A Luino è entrata in vigore un’ordinanza sindacale, pubblicata lo scorso 14 agosto e firmata dal sindaco Enrico Bianchi, che introduce una serie di limitazioni riguardanti la vendita, la somministrazione e il consumo di bevande alcoliche. Le misure resteranno attive fino al 15 settembre e riguardano tutto il territorio comunale.
Il provvedimento si inserisce nel quadro delle normative previste dal Testo Unico degli Enti Locali e dal Decreto-legge 14/2017, che attribuiscono ai sindaci la facoltà di intervenire con ordinanze urgenti in materia di sicurezza urbana, tutela del decoro e protezione della vivibilità cittadina.
Alla base della decisione vi sono le segnalazioni di disturbi al riposo notturno e di episodi legati alla cosiddetta “mala movida”, caratterizzata da schiamazzi, comportamenti molesti e degrado urbano connesso al consumo di alcolici.
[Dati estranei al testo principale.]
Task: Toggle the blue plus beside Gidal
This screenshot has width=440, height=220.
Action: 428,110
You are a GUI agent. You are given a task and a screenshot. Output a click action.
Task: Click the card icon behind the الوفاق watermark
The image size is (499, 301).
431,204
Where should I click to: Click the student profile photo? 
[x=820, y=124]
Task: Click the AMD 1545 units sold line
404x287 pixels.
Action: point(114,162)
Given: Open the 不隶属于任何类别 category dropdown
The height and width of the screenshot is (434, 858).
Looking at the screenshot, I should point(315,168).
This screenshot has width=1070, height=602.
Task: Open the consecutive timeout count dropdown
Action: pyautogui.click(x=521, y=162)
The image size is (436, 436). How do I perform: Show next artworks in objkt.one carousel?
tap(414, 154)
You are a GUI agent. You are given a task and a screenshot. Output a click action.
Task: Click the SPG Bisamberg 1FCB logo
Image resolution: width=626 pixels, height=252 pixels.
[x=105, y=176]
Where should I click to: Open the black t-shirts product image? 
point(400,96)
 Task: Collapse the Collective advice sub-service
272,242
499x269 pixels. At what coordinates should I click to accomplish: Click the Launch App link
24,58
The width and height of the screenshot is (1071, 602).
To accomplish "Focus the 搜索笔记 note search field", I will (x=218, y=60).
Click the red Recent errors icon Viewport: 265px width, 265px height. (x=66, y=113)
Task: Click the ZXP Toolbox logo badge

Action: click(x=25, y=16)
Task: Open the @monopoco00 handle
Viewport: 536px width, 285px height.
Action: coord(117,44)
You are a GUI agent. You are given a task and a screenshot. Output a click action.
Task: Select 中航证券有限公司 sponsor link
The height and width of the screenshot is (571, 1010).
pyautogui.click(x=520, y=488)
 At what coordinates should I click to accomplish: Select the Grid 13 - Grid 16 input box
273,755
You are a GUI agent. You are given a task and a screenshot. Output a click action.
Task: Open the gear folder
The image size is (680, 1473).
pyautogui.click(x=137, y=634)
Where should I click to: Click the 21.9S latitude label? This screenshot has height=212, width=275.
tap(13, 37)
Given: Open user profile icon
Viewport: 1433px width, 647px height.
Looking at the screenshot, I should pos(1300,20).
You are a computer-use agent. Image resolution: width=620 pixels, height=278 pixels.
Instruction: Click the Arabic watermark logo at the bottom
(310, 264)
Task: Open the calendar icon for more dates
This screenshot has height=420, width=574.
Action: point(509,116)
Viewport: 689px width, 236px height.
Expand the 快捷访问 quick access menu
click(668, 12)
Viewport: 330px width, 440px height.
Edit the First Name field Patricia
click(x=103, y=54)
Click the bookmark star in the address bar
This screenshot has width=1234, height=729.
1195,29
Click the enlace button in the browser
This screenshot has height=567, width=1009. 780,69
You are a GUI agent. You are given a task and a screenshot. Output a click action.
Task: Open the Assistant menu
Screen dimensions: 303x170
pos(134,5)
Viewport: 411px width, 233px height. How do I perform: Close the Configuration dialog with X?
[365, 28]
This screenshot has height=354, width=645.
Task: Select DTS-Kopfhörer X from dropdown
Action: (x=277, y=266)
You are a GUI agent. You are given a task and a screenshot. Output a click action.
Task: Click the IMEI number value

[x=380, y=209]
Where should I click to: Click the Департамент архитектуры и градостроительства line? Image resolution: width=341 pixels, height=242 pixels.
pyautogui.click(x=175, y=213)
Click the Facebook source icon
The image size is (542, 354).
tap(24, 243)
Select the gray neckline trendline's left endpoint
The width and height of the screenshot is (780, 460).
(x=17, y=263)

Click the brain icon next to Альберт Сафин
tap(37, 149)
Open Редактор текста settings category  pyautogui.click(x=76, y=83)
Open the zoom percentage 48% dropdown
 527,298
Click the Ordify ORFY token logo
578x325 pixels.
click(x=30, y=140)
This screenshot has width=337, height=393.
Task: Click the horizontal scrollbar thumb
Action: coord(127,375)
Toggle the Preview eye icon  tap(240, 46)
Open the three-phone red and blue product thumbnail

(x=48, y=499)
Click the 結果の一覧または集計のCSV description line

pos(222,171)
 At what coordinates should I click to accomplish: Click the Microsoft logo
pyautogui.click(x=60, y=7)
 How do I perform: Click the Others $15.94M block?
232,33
Particolare attenzione è stata posta anche al fenomeno dell’abbandono di bottiglie di vetro e lattine, che oltre a compromettere l’immagine della città rappresentano un rischio per la sicurezza dei passanti.
L’ordinanza stabilisce che dalle ore 16.00 alle ore 06.00 del giorno successivo è vietata la vendita per asporto di bevande alcoliche e superalcoliche in qualsiasi contenitore, su area privata o pubblica. Per gli esercizi commerciali la vendita per asporto rimane ammessa solo se abbinata alla prevalente vendita di alimentari, rafforzando così il legame con la funzione principale dell’attività.
Per quanto riguarda i pubblici esercizi, resta vietata la somministrazione in contenitori di vetro, salvo il consumo interno ai locali o presso i tavoli dei dehors autorizzati. Il divieto è esteso anche ai distributori automatici presenti sul territorio comunale.
Un ulteriore aspetto dell’ordinanza riguarda il consumo su suolo pubblico: fino al 15 settembre sarà infatti vietato consumare o detenere bevande alcoliche di qualsiasi gradazione nelle aree pubbliche di Luino. Sono esclusi dal divieto il semplice trasporto di bevande integre verso abitazioni private e i servizi di delivery in transito.
L’ordinanza introduce delle eccezioni limitate: la somministrazione di alcolici resta consentita durante eventi pubblici patrocinati o sostenuti dall’Amministrazione comunale, purché organizzati con regolare autorizzazione.
Le sanzioni previste in caso di violazione sono significative. I gestori di esercizi commerciali, attività artigianali e pubblici esercizi rischiano multe comprese tra 500 e 5.000 euro, con pagamento in misura ridotta fissato a 1.000 euro. I consumatori che non rispetteranno il divieto potranno invece essere sanzionati con importi da 25 a 500 euro. L’ordinanza prevede inoltre che, in caso di violazioni ripetute, possano essere applicate misure più gravi come la sospensione temporanea dell’attività.
Il provvedimento è stato trasmesso anche alle forze dell’ordine: Carabinieri di Luino, Guardia di Finanza, Questura di Varese e Polizia Locale saranno incaricati di far rispettare le prescrizioni fino alla scadenza fissata. La Prefettura di Varese è stata informata dell’adozione delle misure.